We came back to the hotel around 4:30pm. We finished packing, took showers, ate supper, and rested before going to the airport. We flew out about 10:55 pm. I really felt a saddness as our plane took off and I knew that Ester K and Emma B were going to be a world away. I do know from my days at Hannah's Hope that my girls will be loved and taken care of while they are there. The mama in me justs wants them home with me. I am praying boldly that we will get our Embassy appointment very soon. My girls know that we are not there and I want to get them home, but I know that the Lord knows the plan and I am trusting him through this next step of our journey.

Ethiopia Trip 1 Day 3


Leaving our hotel to go to court to adopt our girls
 
We are the proud parents of Ester K and Emma B
We went to court this morning (April 25, 2012). Esther K and Emma B are official our daughters. We are so excited but in our eyes they have been our daugthers since March 9th (our referral day). We were in love with them before we came but I can say that we are even more in love with them now. After court we were able to get some lunch and we picked up a few pieces of artwork at a gallary connected to the restaurant. Afterwards we were able to go to Hannah's Hope. It was not on our schedule to go today but we could not imagine going a day with out seeing our girls.  So we asked Almaz if we could skip the shopping on the schedule to be with our girls. I am so glad we did. They were so excited when we arrived. They screamed and ran up to us and gave us big hugs and kisses. It was wonderful to know they were happy to see us. We got to stay about 4 hours. Emma B. crawled up in my lap and fell asleep. It was another precious time I will not forget. Luther and Esther K drew and played on the ipod touch. After Emma B woke up we ate a snack and colored. We then played with some of the other kids as they were taking turns getting their baths and pjs on. All of the children are so wonderful. It is amazing to see each of them and how God created them. I feel so blessed to be able to say that I know each one of them. They all have definetly impacted my life.
Me and Almaz (She runs Hannah's Hope)-
She is a great lady and loves the children.
I am so glad we got to spend time with her.

Esther K drawing while Emma B slept

Emma B taking a nap on mommy

Tuesday, April 24, 2012

Ethiopia Trip 1 Day 2

We had a great day. We went to see the girls. They were so happy to see us. Both of them ran up to us. We picked them up and they gave us really big hugs. We spent time playing, jumping rope, & coloring. Emma and daddy kicked the soccer ball around and acted silly. I pushed Esther on the swing. Then we jumped rope with all of the older kids. They are all so amazing. It is so great to see them laugh and smile. The special mothers take such good care of them. I know they are sad to see them go because they really do love them. It is comforting to know they are in such good hands while we have to be away from them. It rained a little off and on throughout the day. The temperture was amazing. I could not have asked God to give us a better day. Around nap time Emma got upset. She let me take her, hold her, & she laid over on me and fell asleep. It was probably the most precious part of the day.

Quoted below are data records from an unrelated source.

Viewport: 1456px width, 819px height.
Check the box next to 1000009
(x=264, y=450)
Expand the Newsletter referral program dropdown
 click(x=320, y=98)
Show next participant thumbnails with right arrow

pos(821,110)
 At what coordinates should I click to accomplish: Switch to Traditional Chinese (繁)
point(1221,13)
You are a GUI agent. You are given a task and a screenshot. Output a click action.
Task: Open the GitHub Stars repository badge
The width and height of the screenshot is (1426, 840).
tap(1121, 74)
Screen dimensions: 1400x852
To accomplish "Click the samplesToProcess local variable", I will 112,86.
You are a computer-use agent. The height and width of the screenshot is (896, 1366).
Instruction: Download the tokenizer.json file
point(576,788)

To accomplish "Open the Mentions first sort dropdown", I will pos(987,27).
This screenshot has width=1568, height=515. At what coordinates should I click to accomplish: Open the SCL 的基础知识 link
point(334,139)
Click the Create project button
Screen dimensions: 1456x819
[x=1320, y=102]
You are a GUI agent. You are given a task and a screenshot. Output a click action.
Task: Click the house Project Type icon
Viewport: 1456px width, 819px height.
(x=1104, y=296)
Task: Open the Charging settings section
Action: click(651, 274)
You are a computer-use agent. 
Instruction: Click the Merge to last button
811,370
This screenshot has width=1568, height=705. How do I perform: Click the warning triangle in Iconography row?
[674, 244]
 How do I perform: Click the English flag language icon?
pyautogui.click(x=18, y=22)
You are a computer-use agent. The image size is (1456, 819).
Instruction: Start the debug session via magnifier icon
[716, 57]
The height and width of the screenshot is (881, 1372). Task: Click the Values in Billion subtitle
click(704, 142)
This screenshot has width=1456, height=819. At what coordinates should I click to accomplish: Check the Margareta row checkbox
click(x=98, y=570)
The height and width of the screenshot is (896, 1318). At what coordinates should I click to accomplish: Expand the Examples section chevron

Once she woke up she just wanted to lay on me and was so relaxed. We know she has been struggling with everything so this was such a wonderful thing to happen. We are so in love with them. After we left Hannah's Hope we went shopping with the Conroy family. They are also here adopting a daughter from Hannah's Hope.We were able to buy some traditional clothing for all 4 of our girls. Finally we returned to the hotel and ate supper. God continues to show us He is present in each step of this journey.